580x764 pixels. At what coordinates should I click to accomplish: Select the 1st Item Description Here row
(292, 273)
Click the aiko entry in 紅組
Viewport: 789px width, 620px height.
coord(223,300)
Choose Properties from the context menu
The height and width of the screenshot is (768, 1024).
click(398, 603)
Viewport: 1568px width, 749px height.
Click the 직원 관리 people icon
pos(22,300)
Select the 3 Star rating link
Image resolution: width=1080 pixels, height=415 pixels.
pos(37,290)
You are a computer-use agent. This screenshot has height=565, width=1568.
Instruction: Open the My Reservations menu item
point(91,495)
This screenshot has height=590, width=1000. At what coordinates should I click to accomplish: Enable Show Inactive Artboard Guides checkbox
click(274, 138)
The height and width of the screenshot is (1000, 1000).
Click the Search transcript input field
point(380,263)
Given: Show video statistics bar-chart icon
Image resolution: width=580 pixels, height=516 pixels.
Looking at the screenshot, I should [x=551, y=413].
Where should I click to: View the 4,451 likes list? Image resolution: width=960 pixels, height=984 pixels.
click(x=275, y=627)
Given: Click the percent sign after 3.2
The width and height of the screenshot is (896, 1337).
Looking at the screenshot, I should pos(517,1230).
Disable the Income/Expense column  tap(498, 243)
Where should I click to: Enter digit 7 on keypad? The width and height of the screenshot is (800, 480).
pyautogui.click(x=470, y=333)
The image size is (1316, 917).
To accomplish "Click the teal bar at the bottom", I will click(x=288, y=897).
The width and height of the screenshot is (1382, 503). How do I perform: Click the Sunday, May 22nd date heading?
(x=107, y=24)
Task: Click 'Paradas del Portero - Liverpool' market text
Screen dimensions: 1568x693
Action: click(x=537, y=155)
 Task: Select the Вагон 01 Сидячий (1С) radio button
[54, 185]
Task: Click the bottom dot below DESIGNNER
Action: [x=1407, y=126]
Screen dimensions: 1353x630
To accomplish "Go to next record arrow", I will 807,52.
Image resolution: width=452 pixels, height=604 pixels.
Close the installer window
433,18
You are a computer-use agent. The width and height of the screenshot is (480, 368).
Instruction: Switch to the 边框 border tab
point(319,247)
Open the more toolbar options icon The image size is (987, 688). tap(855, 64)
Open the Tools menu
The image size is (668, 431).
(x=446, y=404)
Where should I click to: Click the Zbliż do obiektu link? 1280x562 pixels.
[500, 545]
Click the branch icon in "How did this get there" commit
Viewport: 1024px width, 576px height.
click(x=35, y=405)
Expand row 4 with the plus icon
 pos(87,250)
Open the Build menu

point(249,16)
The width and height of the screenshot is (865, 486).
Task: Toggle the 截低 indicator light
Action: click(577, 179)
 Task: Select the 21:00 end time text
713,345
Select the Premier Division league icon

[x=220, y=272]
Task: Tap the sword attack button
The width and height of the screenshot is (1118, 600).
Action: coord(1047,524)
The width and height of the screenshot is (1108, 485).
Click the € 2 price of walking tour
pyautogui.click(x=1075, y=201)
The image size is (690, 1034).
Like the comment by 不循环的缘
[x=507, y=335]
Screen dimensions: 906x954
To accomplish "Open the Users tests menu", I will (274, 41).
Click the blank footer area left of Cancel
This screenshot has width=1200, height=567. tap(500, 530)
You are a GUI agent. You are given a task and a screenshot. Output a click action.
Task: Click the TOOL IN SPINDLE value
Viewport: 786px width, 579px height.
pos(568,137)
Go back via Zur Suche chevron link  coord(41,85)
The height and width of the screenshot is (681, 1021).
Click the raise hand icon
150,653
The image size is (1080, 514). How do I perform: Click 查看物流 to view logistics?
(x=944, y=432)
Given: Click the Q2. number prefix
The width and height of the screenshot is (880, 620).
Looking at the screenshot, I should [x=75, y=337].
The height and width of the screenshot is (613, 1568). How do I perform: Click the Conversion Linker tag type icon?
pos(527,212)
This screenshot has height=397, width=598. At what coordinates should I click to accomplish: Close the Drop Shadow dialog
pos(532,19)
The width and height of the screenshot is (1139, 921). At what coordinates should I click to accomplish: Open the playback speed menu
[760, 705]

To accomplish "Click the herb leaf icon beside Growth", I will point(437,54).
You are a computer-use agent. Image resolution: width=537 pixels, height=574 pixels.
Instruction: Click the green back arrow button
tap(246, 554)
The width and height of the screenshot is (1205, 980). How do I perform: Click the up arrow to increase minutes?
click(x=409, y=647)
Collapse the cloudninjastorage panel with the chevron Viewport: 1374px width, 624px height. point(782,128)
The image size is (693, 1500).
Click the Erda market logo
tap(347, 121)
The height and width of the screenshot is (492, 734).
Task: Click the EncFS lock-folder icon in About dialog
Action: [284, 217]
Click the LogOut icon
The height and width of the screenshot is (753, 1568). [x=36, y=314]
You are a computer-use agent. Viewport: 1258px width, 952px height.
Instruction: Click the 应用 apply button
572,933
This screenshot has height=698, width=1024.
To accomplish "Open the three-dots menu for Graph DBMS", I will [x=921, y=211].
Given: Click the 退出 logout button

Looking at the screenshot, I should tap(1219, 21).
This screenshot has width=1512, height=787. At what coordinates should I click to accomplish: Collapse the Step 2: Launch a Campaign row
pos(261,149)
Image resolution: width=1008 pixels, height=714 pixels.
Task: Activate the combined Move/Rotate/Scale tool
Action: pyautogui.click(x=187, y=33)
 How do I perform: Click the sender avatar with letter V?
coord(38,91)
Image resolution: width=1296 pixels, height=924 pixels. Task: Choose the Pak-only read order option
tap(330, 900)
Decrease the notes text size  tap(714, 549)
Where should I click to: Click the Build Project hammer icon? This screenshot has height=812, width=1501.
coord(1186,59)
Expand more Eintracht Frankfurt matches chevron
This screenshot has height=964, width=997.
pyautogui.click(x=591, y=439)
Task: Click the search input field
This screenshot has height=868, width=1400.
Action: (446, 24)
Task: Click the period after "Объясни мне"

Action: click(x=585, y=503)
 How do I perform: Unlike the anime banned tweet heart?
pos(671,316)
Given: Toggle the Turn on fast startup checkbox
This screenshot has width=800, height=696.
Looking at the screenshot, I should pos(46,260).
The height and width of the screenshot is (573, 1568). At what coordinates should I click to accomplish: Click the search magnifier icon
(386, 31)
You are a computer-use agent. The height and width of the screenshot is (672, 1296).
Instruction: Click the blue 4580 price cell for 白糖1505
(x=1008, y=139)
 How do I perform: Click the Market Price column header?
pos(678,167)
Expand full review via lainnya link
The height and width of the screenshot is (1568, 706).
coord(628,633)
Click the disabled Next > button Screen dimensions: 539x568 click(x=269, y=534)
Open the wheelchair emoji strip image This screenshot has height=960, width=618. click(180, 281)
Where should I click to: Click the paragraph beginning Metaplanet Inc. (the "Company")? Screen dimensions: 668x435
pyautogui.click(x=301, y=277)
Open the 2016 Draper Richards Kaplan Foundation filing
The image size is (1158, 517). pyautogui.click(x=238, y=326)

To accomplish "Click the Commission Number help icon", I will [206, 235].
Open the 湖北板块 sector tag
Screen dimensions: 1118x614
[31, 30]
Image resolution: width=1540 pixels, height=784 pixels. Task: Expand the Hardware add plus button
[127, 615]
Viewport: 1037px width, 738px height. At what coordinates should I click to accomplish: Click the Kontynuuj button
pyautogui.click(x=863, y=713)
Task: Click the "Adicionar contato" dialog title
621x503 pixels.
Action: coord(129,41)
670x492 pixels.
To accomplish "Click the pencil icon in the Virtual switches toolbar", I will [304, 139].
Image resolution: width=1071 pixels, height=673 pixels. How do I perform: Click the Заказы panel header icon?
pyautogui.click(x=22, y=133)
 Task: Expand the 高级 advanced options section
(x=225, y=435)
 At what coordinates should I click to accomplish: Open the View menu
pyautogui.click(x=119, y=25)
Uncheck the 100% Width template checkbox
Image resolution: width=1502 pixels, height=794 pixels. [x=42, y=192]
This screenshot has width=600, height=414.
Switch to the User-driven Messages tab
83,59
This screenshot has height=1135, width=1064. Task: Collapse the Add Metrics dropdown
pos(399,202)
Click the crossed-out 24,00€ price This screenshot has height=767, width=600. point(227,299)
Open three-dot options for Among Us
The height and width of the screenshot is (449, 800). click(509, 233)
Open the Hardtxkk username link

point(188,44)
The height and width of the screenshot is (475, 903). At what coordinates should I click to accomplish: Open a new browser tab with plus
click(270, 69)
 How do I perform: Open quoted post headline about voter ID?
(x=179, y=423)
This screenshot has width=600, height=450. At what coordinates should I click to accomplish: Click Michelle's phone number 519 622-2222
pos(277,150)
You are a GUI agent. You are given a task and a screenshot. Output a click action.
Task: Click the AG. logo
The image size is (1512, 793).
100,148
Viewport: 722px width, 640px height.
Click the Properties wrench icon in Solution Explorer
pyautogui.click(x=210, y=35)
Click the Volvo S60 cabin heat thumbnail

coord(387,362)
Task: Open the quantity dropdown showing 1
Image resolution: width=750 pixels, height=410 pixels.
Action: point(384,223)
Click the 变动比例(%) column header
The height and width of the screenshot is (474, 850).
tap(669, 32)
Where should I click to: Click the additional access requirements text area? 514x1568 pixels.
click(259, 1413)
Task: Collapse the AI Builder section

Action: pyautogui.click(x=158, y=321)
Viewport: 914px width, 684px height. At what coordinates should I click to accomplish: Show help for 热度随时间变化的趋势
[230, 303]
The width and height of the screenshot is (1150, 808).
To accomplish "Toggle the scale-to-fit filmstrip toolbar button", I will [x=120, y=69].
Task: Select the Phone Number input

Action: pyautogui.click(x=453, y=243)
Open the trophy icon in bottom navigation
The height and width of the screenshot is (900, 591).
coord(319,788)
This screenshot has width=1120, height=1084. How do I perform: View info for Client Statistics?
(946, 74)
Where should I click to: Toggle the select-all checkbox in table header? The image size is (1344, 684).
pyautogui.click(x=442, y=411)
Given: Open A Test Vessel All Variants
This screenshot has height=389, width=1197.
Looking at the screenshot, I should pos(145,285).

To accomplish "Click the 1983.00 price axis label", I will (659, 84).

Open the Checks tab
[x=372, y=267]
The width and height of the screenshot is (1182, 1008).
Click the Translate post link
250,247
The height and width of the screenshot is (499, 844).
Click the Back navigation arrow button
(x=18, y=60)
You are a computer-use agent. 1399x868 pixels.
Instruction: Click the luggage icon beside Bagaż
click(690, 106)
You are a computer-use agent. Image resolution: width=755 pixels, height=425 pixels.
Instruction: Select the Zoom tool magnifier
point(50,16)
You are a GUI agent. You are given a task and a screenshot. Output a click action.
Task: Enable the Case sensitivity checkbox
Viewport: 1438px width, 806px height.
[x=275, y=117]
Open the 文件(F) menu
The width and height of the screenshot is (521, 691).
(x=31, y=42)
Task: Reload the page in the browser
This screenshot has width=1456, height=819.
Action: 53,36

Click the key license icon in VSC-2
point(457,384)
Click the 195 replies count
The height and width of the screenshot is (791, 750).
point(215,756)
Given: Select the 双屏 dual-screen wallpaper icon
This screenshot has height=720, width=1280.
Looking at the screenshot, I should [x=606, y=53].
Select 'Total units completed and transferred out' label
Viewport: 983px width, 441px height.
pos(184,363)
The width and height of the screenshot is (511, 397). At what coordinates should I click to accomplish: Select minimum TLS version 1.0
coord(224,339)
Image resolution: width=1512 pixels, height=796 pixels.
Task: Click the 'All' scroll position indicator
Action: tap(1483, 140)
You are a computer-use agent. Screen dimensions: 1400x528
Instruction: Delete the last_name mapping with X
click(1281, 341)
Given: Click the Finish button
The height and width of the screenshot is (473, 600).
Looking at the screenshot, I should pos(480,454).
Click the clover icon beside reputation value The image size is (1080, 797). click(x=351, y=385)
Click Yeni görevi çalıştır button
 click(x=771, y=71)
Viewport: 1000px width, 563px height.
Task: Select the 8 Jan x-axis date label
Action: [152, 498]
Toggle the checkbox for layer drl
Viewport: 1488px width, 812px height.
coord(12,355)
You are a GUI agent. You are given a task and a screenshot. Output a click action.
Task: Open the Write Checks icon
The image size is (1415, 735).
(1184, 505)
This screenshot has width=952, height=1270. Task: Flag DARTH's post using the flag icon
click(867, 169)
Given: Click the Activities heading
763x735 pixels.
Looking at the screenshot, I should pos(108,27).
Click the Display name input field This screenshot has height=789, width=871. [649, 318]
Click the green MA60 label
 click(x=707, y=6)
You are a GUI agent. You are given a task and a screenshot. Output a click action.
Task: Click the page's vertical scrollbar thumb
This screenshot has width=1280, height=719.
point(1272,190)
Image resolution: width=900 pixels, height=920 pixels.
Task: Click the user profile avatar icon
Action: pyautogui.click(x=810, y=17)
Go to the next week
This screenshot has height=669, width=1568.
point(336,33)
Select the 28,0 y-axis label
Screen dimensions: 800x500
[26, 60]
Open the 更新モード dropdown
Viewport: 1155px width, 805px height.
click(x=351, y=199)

|---|

The answer should consist solely of the lines from the one that contains "This screenshot has width=1280, height=719." through the end of the material above, copied exactly.

This screenshot has width=1280, height=719.
point(1272,190)
Image resolution: width=900 pixels, height=920 pixels.
Task: Click the user profile avatar icon
Action: pyautogui.click(x=810, y=17)
Go to the next week
This screenshot has height=669, width=1568.
point(336,33)
Select the 28,0 y-axis label
Screen dimensions: 800x500
[26, 60]
Open the 更新モード dropdown
Viewport: 1155px width, 805px height.
click(x=351, y=199)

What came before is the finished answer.